What we're driving: 2019 Toyota Tundra Limited
2019 Toyota Tundra. Photo: Toyota
This week, I'm driving a 2019 Toyota Tundra Limited double cab pickup truck, which came in handy for hauling our old refrigerator to Habitat for Humanity.
The big picture: Like all Toyotas, the Tundra gets high marks for reliability. The problem is it hasn't received a complete makeover in more than a decade.
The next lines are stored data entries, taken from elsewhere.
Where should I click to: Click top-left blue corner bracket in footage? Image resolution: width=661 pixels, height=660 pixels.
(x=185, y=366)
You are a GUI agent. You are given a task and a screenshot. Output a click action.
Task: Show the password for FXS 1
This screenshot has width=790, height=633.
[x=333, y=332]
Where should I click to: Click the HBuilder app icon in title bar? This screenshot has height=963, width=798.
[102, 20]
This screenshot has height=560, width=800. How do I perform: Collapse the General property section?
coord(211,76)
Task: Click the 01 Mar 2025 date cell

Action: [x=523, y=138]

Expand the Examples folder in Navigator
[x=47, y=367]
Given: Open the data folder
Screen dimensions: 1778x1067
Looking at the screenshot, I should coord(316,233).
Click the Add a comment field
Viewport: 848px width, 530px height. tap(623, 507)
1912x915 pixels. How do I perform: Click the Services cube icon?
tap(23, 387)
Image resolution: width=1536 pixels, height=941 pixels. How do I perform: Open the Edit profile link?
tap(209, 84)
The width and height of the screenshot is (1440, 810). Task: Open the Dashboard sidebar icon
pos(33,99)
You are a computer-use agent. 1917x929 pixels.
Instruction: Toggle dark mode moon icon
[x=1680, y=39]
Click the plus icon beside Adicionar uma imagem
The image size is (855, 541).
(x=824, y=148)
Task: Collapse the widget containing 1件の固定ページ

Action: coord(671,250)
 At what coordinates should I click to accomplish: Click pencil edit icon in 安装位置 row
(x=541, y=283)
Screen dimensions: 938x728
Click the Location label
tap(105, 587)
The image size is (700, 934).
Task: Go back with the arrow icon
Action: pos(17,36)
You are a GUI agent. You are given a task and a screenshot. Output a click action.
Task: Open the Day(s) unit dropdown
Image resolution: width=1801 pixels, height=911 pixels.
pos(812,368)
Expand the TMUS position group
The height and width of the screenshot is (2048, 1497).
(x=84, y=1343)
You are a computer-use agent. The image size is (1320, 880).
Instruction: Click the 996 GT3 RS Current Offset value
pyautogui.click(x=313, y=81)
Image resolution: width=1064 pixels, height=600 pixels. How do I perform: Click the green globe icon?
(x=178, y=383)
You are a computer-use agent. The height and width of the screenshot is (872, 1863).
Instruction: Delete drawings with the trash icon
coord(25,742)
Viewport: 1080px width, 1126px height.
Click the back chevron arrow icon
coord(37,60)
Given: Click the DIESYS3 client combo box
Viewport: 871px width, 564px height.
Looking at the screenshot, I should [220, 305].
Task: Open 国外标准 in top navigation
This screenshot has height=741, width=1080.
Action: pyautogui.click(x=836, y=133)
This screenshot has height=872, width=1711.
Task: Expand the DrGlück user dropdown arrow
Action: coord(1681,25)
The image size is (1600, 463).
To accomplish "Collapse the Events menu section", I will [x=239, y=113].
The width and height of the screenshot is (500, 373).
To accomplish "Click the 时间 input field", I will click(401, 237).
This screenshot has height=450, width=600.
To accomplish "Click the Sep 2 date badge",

Up against giants like the Ford F-150, Ram 1500 and Chevrolet Silverado, the Tundra just can't compete.
- With a 5.7-liter V-8 engine kicking out 381 horsepower, the Tundra is not best-in-class, but it's certainly a capable truck.
Still it falls short in a number of ways:
- It lacks the bells and whistles that make other modern trucks so useful, like corner steps, configurable tailgates and storage lockboxes.
- Its 17 mpg highway mileage pales in comparison to Ram's 21 mpg, with a similar-sized engine.
- It doesn't have a 360-degree camera like most competitors to help maneuver.
- The infotainment system feels dated, especially compared to Ram's 12-inch portrait touchscreen.
On the plus side, all 2019 Tundras come with Toyota Safety Sense assisted-driving technology, including:
- Pre-collision warning with pedestrian detection.
- Lane departure alert with steering assist.
- Adaptive cruise control.
- Automatic high beams.
The bottom line: Pickups are the new luxury vehicles, but if you're just looking to move a refrigerator, the $46,610 Tundra might be all you need.